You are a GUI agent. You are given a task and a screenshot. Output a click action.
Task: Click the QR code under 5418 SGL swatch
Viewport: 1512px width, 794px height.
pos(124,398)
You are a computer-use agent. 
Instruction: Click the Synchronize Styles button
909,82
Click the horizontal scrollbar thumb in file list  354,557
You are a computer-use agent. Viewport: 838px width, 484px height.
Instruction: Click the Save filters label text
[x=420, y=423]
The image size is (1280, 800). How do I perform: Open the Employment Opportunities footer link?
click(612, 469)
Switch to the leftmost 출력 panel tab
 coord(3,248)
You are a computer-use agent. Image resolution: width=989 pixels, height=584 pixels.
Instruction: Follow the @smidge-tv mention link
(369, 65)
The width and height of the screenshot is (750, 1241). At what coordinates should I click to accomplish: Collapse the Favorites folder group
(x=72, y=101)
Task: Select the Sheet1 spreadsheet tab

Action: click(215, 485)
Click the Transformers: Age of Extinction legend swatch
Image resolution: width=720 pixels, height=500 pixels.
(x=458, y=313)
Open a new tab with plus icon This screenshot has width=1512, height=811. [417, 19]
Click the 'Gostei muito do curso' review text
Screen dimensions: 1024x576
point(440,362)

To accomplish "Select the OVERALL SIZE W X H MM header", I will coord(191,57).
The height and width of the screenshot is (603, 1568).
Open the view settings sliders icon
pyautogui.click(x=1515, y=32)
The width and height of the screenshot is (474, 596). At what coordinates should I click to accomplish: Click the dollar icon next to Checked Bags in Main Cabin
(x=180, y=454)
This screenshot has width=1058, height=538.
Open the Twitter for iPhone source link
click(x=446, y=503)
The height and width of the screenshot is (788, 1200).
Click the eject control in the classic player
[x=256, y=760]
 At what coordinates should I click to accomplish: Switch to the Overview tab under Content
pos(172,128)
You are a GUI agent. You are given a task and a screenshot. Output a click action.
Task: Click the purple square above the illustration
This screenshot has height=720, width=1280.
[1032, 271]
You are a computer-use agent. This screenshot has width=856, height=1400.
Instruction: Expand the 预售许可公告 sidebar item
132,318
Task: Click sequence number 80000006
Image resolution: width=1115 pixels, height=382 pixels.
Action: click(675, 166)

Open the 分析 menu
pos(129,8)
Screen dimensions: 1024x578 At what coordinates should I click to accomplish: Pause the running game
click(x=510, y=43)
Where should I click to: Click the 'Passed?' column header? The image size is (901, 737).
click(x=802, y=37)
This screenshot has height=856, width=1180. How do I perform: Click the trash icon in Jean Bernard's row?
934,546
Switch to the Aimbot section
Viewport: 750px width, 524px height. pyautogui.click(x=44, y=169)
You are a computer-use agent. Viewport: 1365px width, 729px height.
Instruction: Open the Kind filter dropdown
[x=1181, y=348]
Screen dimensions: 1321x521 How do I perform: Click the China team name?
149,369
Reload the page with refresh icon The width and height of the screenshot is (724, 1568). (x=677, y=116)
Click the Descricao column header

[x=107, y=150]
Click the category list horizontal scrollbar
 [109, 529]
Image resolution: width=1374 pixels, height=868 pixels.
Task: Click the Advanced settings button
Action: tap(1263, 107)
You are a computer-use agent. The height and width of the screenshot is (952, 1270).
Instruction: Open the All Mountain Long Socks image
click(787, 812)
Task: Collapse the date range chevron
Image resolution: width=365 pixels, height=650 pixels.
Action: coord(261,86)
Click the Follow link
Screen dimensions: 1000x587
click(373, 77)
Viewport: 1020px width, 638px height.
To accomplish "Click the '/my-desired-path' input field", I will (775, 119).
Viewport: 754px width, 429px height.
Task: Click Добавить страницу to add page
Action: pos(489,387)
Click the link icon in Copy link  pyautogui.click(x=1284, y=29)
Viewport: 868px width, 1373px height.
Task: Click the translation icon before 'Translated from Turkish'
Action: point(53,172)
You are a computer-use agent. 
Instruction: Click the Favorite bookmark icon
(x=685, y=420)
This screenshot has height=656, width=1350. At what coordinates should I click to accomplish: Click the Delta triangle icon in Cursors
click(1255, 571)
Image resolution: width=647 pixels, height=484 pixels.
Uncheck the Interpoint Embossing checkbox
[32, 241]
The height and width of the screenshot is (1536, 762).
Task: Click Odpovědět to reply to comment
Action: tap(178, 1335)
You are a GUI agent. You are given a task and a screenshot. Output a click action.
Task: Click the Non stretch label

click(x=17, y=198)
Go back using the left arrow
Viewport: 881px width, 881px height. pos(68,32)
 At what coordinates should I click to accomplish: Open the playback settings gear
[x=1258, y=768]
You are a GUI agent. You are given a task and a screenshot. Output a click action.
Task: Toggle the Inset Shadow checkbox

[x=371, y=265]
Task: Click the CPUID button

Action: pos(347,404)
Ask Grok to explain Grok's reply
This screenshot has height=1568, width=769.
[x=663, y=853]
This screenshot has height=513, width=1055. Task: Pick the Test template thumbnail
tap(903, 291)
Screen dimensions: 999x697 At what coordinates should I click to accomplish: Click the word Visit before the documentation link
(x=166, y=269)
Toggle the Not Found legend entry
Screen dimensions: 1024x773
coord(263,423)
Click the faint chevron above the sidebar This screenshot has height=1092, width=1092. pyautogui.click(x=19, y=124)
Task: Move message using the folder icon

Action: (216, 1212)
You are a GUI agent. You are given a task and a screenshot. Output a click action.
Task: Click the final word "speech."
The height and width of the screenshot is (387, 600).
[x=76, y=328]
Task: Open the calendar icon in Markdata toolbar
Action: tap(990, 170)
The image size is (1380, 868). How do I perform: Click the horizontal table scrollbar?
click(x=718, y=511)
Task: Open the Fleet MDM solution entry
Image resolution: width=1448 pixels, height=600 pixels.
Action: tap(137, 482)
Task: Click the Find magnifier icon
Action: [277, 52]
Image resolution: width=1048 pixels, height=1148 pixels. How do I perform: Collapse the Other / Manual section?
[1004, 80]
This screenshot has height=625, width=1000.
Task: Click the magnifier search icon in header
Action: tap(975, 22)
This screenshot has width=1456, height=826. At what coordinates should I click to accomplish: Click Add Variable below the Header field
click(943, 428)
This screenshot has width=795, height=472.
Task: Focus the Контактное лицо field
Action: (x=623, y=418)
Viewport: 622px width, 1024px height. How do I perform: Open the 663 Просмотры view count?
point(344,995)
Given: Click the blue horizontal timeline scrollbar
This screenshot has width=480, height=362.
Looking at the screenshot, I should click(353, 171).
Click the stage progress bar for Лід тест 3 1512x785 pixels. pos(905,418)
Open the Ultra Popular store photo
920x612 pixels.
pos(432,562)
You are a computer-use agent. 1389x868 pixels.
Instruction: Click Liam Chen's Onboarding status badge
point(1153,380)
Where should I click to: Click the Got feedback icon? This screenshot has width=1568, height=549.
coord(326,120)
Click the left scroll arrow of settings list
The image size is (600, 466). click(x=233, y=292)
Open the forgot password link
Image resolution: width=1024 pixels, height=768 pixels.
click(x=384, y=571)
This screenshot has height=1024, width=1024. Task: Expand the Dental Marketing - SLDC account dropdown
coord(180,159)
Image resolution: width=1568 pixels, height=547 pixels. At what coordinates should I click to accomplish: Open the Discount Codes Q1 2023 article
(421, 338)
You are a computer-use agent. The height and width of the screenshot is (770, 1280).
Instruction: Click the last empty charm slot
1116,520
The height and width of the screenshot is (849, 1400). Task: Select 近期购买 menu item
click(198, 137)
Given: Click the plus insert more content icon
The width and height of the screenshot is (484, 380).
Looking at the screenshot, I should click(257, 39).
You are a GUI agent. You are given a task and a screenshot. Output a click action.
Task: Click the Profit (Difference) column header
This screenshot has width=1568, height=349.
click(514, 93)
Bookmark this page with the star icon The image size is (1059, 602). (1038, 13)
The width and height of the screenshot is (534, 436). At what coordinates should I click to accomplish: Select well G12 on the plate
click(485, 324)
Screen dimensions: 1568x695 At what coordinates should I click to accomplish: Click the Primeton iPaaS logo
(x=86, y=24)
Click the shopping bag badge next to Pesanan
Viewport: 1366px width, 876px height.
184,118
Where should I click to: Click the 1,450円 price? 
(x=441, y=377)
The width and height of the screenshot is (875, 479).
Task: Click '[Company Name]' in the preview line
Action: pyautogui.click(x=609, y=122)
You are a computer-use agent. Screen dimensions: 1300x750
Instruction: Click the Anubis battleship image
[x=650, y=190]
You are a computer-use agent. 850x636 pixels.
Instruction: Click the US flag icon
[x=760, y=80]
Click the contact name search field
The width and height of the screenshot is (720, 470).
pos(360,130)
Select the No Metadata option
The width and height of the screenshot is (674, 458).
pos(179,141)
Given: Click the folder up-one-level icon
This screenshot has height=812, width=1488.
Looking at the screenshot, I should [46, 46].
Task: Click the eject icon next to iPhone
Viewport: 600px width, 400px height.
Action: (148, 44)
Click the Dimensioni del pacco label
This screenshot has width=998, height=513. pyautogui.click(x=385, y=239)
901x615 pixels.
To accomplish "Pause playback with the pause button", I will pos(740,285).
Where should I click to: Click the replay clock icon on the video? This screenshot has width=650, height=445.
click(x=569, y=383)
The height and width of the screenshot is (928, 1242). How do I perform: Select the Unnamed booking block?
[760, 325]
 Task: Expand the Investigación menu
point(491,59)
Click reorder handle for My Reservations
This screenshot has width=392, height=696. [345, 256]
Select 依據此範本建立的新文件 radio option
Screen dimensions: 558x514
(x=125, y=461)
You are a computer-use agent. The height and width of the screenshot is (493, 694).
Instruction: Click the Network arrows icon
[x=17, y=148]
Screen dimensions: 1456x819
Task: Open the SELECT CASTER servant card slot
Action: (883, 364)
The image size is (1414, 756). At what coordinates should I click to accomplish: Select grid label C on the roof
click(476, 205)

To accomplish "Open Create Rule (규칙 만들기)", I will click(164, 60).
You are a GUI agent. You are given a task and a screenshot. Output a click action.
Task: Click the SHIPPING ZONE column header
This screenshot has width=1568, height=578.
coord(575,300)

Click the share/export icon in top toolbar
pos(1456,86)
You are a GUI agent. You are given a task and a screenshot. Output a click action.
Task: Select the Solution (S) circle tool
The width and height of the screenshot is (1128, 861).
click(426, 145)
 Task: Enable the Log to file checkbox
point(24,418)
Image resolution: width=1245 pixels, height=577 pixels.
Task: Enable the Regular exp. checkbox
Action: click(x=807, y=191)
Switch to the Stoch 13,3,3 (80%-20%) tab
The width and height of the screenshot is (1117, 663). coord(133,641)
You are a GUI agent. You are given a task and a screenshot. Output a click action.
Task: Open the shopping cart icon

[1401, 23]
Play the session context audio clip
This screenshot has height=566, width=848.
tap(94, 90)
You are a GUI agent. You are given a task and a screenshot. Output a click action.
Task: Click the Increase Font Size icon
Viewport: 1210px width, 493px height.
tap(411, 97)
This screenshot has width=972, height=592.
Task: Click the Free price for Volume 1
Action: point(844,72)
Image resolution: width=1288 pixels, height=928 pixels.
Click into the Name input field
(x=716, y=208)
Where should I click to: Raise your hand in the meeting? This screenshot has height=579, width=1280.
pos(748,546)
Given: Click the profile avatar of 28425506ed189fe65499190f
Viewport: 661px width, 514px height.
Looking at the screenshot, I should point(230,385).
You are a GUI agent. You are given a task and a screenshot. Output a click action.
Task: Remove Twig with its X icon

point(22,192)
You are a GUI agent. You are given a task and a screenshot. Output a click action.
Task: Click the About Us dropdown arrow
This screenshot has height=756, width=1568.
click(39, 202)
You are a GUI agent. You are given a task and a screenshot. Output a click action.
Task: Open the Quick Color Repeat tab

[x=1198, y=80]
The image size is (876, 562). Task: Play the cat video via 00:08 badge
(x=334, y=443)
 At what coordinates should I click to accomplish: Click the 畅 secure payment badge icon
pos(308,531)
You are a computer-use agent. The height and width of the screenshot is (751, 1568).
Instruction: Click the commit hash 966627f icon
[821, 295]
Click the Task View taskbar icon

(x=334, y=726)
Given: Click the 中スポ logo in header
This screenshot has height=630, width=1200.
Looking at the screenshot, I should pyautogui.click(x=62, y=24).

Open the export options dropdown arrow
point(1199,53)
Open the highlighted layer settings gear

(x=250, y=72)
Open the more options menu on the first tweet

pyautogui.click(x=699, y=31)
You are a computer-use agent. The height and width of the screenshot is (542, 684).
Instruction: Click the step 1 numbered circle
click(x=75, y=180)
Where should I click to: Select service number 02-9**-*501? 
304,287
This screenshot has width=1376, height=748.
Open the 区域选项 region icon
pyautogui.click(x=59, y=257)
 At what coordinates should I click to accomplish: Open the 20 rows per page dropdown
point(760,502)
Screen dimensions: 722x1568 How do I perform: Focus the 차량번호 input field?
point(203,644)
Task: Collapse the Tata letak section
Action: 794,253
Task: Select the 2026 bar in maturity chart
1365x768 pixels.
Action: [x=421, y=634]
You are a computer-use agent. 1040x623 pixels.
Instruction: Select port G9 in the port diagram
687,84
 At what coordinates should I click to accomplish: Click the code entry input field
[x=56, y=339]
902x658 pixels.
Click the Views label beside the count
________________________________________
- **Required action**
Take every line above that includes "chevron" and list it.

- **Finished exercise**
Task: Collapse the date range chevron
Click the faint chevron above the sidebar This screenshot has height=1092, width=1092. pyautogui.click(x=19, y=124)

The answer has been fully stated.